BEGIN RECORDS FOR THE TASK
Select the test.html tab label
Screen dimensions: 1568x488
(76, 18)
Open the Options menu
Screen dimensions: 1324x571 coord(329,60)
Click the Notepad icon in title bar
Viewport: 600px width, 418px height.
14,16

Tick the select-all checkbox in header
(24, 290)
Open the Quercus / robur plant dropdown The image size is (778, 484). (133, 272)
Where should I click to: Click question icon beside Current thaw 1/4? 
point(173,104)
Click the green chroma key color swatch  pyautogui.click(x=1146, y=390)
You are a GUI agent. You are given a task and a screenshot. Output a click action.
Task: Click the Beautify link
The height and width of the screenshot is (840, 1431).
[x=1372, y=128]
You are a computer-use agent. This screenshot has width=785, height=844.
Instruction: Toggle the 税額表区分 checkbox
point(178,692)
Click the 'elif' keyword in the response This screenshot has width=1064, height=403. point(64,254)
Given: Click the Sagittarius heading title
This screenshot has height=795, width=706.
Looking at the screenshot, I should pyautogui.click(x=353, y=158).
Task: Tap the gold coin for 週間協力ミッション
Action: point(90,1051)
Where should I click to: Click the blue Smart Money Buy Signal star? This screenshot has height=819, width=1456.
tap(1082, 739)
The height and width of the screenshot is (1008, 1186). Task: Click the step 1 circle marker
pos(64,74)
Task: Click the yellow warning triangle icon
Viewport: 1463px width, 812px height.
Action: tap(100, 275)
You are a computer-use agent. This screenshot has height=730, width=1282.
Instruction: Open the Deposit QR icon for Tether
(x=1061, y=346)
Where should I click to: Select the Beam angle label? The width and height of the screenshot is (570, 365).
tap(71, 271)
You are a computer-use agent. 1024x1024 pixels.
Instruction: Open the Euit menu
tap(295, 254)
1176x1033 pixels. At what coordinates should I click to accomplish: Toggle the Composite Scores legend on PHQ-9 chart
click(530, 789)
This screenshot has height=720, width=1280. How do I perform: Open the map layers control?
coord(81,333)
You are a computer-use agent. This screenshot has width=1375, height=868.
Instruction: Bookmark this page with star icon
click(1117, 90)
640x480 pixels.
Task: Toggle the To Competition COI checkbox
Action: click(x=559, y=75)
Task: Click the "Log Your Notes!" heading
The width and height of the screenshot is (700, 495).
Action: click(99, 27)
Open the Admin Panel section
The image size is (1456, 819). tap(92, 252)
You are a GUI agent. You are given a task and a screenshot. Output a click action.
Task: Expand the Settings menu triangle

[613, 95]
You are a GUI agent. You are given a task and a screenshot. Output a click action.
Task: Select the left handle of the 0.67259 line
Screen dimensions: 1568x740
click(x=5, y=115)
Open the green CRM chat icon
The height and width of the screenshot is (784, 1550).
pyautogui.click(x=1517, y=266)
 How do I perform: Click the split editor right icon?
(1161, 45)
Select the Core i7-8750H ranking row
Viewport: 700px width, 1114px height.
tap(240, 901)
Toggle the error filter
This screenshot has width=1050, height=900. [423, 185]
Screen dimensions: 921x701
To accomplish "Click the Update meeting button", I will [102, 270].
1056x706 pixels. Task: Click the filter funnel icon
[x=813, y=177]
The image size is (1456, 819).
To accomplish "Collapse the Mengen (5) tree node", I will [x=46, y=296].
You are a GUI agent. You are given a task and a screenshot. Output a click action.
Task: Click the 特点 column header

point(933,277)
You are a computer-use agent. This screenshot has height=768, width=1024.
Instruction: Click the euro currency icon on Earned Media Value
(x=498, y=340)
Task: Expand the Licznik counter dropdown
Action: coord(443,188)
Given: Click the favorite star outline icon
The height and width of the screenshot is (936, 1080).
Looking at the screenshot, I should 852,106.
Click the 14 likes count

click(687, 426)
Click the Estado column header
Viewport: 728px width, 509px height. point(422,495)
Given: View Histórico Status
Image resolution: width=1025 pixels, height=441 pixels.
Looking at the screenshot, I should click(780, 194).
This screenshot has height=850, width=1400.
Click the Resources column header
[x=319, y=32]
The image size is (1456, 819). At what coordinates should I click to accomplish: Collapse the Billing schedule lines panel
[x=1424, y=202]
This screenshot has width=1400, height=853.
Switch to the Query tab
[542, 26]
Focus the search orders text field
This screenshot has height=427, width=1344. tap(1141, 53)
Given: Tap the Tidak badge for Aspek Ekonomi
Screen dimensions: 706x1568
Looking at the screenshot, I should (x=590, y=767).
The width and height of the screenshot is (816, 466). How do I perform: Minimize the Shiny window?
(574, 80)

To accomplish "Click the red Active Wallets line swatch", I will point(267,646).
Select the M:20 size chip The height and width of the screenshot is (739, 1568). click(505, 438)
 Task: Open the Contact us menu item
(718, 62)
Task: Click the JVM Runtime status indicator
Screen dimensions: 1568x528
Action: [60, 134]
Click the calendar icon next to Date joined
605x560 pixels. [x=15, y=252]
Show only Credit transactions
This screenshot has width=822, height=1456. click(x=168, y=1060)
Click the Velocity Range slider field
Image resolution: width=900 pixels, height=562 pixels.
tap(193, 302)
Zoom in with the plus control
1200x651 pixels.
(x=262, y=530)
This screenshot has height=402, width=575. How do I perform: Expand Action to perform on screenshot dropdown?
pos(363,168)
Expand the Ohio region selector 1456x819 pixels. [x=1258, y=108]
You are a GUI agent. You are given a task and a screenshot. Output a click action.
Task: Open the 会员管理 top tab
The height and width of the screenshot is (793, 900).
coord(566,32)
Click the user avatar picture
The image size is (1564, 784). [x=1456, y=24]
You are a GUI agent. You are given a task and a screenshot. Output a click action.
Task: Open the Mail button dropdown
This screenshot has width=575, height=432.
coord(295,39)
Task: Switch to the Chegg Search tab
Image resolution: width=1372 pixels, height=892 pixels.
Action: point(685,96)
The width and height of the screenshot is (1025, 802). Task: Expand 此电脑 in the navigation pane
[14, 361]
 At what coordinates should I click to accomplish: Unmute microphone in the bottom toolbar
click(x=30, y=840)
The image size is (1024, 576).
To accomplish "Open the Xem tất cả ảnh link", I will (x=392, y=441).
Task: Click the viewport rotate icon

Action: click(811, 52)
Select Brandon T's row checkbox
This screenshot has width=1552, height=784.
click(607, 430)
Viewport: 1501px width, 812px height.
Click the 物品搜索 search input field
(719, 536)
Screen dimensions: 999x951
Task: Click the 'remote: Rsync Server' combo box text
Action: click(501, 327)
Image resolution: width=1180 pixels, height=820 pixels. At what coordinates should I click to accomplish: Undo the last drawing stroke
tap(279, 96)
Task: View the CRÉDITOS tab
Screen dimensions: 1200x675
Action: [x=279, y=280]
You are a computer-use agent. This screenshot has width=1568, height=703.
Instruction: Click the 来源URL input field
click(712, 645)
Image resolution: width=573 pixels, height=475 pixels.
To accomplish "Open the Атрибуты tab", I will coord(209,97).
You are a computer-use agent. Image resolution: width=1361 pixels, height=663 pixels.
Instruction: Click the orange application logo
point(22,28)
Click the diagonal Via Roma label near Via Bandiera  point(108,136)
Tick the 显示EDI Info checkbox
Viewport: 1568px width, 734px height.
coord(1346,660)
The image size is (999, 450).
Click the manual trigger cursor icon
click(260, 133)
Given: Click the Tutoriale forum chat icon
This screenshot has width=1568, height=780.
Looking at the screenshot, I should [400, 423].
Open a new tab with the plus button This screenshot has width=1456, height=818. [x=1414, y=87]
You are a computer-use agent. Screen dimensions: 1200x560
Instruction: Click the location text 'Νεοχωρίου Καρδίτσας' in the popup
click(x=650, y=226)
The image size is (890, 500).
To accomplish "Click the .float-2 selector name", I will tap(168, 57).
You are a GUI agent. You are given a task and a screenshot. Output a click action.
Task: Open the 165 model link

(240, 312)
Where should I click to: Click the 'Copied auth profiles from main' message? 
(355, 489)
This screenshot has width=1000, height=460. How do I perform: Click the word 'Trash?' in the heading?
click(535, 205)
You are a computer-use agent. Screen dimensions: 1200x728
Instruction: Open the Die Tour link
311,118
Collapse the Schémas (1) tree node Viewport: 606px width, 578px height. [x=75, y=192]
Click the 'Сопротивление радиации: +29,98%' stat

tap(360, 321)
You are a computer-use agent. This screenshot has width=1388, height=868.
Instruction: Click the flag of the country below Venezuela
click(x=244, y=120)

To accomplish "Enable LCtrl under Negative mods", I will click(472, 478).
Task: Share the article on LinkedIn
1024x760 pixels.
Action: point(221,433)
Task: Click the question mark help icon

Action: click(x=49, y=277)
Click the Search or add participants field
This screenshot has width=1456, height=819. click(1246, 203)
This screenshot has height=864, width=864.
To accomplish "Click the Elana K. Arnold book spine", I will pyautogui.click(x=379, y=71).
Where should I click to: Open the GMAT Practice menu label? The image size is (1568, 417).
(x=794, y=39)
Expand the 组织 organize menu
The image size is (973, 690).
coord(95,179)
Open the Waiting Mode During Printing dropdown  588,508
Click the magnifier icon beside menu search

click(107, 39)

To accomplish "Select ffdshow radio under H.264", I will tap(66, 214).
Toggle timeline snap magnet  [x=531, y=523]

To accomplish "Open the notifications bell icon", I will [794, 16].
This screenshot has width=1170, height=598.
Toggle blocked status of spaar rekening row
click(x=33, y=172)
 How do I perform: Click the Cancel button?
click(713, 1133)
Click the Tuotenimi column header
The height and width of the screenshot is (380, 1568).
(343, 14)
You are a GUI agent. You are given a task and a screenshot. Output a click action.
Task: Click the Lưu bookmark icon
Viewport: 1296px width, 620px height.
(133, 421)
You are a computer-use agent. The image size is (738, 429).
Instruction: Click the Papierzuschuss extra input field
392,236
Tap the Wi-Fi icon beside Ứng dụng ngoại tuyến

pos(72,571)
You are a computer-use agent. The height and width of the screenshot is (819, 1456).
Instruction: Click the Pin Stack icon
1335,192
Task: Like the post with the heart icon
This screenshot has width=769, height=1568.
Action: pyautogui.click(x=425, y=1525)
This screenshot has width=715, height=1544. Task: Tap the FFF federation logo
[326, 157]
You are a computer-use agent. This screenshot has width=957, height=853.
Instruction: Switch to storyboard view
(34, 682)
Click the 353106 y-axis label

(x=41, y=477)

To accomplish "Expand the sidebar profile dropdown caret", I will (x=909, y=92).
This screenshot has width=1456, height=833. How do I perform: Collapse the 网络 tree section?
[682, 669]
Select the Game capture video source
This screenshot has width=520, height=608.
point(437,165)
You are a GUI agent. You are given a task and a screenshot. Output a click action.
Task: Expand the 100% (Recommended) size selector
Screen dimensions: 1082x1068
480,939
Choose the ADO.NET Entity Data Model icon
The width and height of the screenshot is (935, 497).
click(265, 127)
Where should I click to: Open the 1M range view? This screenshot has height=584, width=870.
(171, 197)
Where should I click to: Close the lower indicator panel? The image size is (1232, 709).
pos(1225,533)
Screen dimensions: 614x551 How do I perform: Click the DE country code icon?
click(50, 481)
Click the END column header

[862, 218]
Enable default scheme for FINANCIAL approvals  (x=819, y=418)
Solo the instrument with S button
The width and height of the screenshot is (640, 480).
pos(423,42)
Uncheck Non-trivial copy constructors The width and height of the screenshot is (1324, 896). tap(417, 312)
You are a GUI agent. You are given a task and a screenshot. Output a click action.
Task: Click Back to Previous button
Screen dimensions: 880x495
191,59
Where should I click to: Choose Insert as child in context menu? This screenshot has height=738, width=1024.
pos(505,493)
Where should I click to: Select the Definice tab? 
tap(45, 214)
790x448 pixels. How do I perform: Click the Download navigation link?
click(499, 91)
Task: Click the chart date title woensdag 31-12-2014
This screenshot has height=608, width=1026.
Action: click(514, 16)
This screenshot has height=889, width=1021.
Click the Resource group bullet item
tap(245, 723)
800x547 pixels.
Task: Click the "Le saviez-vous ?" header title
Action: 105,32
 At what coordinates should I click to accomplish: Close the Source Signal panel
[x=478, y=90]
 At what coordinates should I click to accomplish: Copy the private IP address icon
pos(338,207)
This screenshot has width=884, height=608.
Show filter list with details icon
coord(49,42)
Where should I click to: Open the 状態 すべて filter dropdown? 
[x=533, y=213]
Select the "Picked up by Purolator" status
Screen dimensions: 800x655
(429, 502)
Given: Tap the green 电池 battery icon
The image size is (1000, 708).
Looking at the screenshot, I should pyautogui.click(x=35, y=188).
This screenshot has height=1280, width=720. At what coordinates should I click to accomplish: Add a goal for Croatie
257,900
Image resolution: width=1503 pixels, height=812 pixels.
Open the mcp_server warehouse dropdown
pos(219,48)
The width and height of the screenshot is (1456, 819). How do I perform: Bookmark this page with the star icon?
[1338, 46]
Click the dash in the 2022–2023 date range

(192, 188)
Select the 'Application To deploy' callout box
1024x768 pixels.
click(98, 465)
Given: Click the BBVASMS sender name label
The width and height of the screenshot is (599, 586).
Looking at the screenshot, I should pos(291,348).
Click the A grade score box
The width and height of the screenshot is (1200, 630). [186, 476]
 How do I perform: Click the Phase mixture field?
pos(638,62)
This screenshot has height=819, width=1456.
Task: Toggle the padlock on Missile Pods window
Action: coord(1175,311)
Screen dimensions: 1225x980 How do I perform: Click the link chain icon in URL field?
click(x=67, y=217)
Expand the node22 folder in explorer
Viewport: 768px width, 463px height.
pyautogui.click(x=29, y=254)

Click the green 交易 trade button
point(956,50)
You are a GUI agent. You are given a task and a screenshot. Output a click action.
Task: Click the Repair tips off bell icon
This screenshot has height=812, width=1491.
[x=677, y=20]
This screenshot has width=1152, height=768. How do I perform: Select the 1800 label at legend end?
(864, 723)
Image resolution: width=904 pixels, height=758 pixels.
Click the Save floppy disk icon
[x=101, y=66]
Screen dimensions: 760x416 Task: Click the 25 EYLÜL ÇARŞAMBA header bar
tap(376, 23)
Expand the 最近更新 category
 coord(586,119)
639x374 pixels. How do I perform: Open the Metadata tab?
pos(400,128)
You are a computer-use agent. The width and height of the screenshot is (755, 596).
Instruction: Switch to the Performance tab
END RECORDS FOR THE TASK
:: GIVEN INSTRUCTION ::
List each line of the records above that contains the word "Switch", treating uppercase and lowercase as distinct.

:: OUTPUT ::
Switch to the Query tab
Task: Switch to the Chegg Search tab
Instruction: Switch to storyboard view
Instruction: Switch to the Performance tab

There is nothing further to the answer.